> What is needed
Retype, exactly as they appear below, the lines between the line holding "You are a computer-use agent. Screen" and the line holding "is (576, 1024).", both ends included.

◇ ◇ ◇ ◇ ◇

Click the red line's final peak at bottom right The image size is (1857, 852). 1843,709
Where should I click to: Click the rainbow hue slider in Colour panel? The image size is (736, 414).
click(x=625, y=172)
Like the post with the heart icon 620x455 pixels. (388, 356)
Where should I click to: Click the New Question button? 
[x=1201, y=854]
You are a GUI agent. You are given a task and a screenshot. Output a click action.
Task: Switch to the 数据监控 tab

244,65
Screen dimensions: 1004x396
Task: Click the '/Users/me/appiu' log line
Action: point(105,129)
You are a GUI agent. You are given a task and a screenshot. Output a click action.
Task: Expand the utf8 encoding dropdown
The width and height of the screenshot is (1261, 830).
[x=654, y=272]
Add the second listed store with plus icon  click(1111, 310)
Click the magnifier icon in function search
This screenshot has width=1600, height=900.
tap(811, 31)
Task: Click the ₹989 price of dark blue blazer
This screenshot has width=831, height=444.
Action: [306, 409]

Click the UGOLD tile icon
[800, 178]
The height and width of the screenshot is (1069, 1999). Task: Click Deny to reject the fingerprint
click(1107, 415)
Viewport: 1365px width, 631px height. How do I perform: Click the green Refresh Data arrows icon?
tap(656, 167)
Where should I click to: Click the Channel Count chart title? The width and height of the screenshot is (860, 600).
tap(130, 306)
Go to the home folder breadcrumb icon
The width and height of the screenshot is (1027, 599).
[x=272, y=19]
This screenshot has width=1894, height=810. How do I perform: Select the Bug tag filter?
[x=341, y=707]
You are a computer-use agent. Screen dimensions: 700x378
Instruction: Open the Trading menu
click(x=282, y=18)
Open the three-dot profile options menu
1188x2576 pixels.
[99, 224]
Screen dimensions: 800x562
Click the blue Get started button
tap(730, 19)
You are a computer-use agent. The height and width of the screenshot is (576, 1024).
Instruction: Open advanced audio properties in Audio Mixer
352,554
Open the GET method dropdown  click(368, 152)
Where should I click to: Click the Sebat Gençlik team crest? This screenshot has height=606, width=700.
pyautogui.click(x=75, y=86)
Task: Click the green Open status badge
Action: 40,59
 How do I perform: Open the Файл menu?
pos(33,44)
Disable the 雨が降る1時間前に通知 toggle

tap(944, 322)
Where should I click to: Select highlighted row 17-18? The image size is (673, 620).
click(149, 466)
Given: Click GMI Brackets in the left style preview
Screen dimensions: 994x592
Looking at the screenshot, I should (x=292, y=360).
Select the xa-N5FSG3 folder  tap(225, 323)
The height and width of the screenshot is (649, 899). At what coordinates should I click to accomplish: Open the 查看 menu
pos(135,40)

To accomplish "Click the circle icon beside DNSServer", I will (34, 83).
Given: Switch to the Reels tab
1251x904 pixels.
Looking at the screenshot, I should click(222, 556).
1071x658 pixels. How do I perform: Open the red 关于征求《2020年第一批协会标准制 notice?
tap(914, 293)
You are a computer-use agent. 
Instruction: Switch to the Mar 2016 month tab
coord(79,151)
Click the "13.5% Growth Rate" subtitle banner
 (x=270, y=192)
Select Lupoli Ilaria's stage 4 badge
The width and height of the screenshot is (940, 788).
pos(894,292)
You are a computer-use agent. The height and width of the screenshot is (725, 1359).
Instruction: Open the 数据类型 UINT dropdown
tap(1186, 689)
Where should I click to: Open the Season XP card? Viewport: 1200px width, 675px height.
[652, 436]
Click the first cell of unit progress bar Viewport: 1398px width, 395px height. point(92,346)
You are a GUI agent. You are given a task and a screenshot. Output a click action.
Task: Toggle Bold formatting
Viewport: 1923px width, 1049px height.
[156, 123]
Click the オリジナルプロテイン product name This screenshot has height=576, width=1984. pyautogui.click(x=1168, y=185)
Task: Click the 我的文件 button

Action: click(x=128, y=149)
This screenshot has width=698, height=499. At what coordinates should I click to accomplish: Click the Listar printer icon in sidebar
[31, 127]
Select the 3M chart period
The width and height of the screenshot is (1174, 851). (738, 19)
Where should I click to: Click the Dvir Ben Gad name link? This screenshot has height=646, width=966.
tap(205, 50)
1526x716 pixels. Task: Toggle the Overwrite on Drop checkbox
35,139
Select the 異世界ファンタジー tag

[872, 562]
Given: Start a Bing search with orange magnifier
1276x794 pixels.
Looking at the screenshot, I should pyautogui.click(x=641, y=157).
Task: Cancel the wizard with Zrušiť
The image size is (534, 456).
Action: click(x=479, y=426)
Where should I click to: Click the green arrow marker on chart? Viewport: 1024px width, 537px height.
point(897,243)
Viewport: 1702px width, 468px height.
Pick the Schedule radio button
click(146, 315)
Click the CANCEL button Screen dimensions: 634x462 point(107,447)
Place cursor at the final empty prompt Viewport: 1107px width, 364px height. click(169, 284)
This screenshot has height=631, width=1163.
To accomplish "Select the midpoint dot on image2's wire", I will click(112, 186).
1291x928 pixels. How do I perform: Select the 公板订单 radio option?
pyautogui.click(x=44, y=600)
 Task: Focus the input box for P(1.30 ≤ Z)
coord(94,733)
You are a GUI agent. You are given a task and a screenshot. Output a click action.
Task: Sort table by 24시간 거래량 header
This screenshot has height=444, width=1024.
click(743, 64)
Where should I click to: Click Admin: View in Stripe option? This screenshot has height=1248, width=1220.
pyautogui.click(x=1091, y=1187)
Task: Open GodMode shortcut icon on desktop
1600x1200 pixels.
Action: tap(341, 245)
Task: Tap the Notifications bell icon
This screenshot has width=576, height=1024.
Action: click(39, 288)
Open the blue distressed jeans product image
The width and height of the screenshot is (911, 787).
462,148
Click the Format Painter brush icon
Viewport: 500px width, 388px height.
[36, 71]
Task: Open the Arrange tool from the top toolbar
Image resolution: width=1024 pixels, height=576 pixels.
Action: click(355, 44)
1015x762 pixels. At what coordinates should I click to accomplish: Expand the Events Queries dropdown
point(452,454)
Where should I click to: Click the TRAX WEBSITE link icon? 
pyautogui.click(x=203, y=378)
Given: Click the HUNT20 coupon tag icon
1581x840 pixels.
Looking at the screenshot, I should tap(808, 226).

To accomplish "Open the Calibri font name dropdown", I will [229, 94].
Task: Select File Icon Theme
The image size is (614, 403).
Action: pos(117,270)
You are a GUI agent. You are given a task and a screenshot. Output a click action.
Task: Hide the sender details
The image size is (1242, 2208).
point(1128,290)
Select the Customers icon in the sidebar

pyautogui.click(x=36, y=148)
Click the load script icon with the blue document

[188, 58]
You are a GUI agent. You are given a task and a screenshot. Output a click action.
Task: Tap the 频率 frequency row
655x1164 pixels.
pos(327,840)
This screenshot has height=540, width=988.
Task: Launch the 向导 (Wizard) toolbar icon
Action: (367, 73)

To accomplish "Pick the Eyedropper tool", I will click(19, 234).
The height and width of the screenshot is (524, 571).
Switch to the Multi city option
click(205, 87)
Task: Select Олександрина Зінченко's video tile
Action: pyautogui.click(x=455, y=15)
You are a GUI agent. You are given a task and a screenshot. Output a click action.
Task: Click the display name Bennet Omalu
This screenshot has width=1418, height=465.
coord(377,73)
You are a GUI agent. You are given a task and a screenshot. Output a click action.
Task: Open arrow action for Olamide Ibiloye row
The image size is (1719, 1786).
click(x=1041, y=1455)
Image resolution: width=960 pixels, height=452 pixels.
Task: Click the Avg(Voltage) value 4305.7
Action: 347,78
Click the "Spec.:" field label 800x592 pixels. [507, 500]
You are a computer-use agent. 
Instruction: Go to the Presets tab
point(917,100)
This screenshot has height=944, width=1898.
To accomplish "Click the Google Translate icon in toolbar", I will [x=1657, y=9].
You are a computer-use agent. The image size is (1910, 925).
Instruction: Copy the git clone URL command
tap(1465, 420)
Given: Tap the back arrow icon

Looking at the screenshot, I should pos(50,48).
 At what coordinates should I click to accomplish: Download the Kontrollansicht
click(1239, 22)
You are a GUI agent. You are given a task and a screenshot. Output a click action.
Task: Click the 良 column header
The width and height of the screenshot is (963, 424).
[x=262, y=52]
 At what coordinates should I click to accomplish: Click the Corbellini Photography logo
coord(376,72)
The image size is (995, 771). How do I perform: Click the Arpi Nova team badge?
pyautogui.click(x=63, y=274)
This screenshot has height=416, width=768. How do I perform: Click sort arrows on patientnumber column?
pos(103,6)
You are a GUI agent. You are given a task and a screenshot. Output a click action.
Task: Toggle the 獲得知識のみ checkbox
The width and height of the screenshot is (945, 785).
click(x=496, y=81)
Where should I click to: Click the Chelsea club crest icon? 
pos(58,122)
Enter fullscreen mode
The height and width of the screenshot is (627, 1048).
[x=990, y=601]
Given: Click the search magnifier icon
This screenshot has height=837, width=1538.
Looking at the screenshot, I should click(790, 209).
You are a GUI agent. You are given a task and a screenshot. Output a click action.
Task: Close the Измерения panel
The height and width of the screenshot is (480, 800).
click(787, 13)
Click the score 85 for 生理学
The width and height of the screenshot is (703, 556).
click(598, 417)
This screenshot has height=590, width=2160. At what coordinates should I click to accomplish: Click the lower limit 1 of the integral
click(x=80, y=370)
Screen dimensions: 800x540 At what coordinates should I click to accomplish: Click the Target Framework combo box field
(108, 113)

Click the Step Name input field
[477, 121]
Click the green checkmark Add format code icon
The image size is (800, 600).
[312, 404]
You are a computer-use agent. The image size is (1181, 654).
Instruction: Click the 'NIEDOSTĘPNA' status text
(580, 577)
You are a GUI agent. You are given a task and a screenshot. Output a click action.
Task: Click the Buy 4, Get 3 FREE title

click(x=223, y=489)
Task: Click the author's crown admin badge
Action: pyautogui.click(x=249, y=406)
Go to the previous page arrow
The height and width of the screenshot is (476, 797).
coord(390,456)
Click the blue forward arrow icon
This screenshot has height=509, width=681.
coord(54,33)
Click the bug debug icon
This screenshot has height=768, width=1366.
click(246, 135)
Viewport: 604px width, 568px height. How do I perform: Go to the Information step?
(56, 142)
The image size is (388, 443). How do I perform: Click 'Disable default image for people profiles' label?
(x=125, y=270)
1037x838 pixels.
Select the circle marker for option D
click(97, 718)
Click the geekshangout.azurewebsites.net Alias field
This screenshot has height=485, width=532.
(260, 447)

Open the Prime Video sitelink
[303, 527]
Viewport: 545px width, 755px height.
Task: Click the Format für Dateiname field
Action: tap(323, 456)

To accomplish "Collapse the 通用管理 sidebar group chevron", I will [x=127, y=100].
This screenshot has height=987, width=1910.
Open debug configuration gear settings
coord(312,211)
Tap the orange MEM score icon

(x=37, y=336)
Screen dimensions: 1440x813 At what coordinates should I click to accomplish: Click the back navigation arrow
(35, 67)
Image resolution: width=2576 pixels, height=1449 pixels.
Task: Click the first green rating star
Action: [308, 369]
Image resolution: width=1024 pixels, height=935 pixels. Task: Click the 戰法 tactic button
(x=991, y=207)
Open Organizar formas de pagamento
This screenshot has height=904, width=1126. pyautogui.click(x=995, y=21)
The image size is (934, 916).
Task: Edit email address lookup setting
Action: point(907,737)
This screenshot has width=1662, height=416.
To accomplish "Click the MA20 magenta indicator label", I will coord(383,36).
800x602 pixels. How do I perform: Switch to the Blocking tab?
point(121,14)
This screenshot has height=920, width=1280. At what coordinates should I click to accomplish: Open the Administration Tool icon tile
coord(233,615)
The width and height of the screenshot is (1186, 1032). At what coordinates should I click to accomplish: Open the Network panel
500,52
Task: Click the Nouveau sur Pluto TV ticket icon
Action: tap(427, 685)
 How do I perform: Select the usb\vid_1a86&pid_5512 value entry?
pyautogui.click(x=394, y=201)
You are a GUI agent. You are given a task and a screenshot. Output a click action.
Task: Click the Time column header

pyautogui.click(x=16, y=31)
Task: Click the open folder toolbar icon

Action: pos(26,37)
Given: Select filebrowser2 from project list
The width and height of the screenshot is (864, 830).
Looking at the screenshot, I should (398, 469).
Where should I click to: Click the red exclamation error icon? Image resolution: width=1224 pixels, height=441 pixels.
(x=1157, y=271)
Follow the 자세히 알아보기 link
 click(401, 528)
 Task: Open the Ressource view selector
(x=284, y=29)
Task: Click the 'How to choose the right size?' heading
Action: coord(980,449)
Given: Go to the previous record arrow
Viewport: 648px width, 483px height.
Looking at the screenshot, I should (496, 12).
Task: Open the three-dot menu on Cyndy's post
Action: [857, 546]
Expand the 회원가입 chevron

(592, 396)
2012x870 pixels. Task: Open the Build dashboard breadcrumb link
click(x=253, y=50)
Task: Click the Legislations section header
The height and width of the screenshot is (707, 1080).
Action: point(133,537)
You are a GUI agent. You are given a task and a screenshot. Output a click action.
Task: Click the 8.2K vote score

◇ ◇ ◇ ◇ ◇

> Answer below
You are a computer-use agent. Screen dimensions: 700x378
Instruction: Open the Trading menu
click(x=282, y=18)
Open the three-dot profile options menu
1188x2576 pixels.
[99, 224]
Screen dimensions: 800x562
Click the blue Get started button
tap(730, 19)
You are a computer-use agent. The height and width of the screenshot is (576, 1024).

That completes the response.